Dear Mr. Son: According to AARP, each year thieves steal the identities of at least 2.5 million deceased Americans. Nearly 800,000 are deliberately targeted ("ghosting"), often using information found in newspaper obituaries. (I've cautioned about ghosting in Consumer Watch a number of times.)

Sometimes these scum balls use info gleaned from hospitals or funeral homes. But whatever the avenue, what's really scary is that armed with the right information, an ID thief can purchase a person's Social Security number from the Internet for as little as $10. This time of year, crooks file tax returns under the names of our dead loved ones and collect refunds; in fact, in 2014, the last recorded date, these refunds would have totaled over $14 billion had they reached the scammers.
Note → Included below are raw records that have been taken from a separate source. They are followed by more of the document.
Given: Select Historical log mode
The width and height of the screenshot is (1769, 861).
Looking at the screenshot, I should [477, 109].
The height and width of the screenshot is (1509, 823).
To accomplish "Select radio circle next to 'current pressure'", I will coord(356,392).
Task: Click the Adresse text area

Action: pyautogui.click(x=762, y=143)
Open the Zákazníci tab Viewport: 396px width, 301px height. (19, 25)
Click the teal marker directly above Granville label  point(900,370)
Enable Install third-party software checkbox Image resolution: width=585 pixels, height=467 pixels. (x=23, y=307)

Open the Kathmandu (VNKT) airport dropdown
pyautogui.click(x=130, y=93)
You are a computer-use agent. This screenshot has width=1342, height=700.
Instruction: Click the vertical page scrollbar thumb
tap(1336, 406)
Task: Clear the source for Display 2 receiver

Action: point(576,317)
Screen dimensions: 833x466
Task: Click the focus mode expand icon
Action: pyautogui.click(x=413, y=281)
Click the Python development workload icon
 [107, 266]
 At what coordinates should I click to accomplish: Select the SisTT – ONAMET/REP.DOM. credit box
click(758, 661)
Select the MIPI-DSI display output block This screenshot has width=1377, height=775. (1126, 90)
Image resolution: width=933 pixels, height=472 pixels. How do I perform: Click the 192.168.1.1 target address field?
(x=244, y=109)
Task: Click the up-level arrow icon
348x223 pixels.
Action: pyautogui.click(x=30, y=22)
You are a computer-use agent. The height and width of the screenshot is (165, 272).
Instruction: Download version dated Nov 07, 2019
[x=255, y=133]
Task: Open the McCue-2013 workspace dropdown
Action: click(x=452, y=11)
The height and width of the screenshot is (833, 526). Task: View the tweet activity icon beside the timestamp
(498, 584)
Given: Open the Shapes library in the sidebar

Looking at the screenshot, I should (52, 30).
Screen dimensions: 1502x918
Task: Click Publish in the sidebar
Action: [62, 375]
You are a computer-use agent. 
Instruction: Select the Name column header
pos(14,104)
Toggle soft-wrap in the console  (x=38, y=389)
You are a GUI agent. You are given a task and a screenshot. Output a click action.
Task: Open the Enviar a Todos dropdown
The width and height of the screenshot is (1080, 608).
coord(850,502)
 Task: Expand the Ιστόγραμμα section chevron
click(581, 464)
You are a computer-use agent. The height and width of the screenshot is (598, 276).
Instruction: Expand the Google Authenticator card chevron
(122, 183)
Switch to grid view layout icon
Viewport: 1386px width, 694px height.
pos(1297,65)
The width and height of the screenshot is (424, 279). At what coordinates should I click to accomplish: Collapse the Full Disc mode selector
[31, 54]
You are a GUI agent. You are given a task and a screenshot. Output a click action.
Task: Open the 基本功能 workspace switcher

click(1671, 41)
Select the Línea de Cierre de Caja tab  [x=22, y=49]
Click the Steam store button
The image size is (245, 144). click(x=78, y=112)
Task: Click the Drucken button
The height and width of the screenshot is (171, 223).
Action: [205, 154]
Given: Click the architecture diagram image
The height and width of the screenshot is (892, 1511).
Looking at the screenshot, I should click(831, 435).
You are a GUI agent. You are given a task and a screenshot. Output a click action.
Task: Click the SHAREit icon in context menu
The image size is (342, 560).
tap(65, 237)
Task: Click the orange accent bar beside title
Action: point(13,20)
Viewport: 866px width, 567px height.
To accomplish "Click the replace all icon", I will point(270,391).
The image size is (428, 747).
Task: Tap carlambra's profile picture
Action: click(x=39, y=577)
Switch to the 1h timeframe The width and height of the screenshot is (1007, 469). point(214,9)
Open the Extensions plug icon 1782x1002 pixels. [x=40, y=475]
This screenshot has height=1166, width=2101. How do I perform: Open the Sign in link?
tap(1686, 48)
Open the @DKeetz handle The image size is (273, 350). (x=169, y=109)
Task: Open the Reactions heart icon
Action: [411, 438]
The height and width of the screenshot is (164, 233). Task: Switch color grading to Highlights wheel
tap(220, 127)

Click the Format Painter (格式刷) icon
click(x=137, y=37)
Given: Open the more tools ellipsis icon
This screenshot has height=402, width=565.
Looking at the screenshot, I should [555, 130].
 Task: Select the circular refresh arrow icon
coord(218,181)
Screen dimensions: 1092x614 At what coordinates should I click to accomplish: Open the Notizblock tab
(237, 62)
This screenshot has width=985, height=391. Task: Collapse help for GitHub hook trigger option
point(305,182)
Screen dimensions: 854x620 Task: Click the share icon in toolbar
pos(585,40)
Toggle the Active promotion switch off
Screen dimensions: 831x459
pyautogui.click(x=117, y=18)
This amount didn't even count the boo-coos of bucks that still made their financial way into criminals' pockets.

So what can we do to thwart the thieves?

* First off, never list the birth date, mother's maiden name, or other personal information in obituaries. Additionally, listing the person's home address is an open invitation to Tommy Thief to drive off with the household furnishings while everyone's attending the funeral.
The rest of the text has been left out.